Advantage plans typically use flat copayments for certain services rather than percentage-based coinsurance. They may charge one copay for the surgeon and a separate one for the outpatient facility. You’ll generally need to use doctors and surgical centers within the plan’s network to get the best rates, which means confirming that both your ophthalmologist and the surgical facility are in-network before scheduling.

The biggest structural advantage of these plans is the annual out-of-pocket maximum. Original Medicare has no cap on what you might spend in a year, but Advantage plans are required to set one. Once you hit that limit, the plan covers 100% of additional covered services for the rest of the year. If you’re facing a corneal transplant alongside other medical expenses, this cap can provide meaningful financial protection that Original Medicare alone does not.
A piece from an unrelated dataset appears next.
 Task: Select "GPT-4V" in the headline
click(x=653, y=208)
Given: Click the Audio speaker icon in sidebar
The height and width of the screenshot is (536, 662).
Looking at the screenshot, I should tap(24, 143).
How Medigap Reduces Your Share

Medicare Supplement Insurance (Medigap) works alongside Original Medicare to fill the cost-sharing gaps. Unlike Advantage plans, Medigap doesn’t replace Original Medicare. Instead, it picks up deductibles and coinsurance that Original Medicare leaves with you.9Medicare. Medicare Supplement Insurance: Getting Started

For a corneal transplant, the most relevant Medigap benefits are Part B coinsurance coverage and deductible coverage. Plans vary in what they cover:

  • Part B coinsurance (the 20%): Plans A, B, C, D, F, G, and N cover 100% of it. Plans K and L cover 50% and 75%, respectively.
  • Part B deductible ($283 in 2026): Only Plans C and F cover this in full. Most other plans do not.
  • Part A deductible ($1,736 in 2026): Plans B, C, D, F, G, and N cover it in full. Plan M covers 50%, Plan K covers 50%, and Plan L covers 75%.
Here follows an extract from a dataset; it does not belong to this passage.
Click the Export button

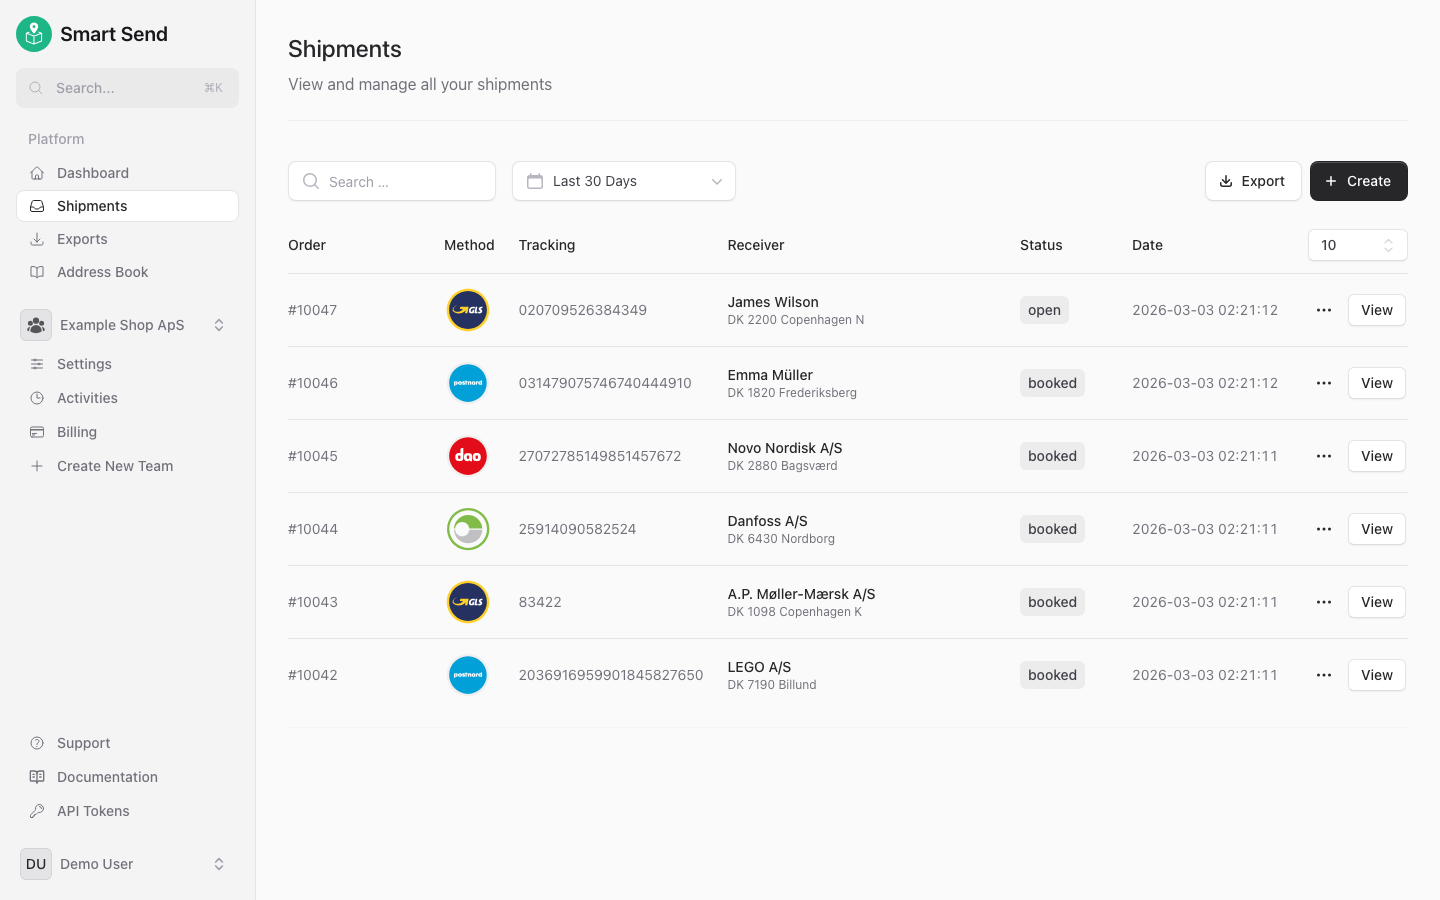(x=1253, y=181)
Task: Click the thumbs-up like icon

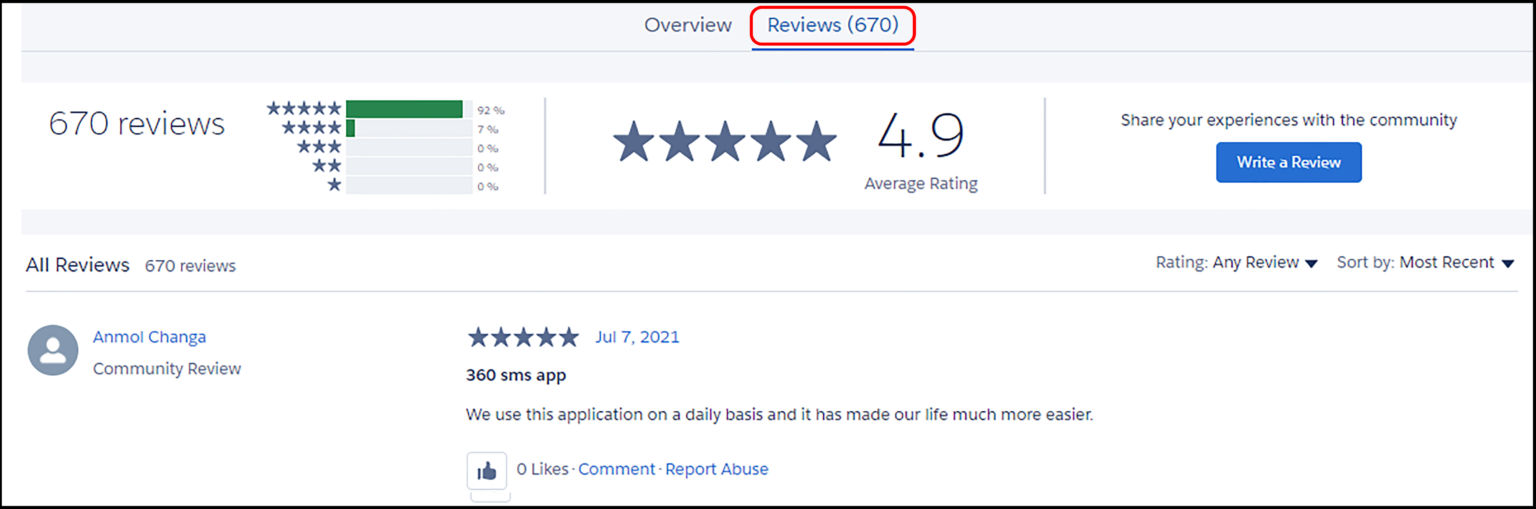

With a comprehensive Medigap plan like Plan G, your out-of-pocket cost for a corneal transplant under Original Medicare could drop to just the $283 Part B deductible, since the plan covers the 20% coinsurance and the Part A deductible in full.10Medicare. Compare Medigap Plan Benefits

The Enrollment Window Matters

You can’t buy Medigap whenever you want and expect guaranteed acceptance. Federal law gives you a six-month Medigap open enrollment period that starts the first month you have Part B and are 65 or older. During this window, insurers cannot deny you coverage or charge more because of pre-existing health conditions.11Medicare. Get Ready to Buy If you miss that window, insurers in most states can use medical underwriting, meaning a corneal condition could make coverage harder to get or more expensive. If a transplant is even a possibility down the road, enrolling in Medigap during your open enrollment period is worth serious consideration.

Deducting Unreimbursed Costs on Your Taxes

Any out-of-pocket medical expenses that Medicare and your supplemental insurance don’t reimburse may be tax-deductible if you itemize. You can deduct unreimbursed medical and dental expenses that exceed 7.5% of your adjusted gross income. For a corneal transplant, qualifying expenses include your deductibles, coinsurance payments, Part D copays for post-operative medications, and transportation costs to and from medical appointments related to the procedure.12Internal Revenue Service. Publication 502, Medical and Dental Expenses

If your adjusted gross income is $50,000, only unreimbursed medical expenses above $3,750 (7.5% of $50,000) would be deductible. Between the Part B deductible, coinsurance, and months of prescription eye drops, a corneal transplant year can push total medical spending past that threshold, especially if you have other health care expenses the same year. Keep receipts for everything, including mileage to follow-up appointments.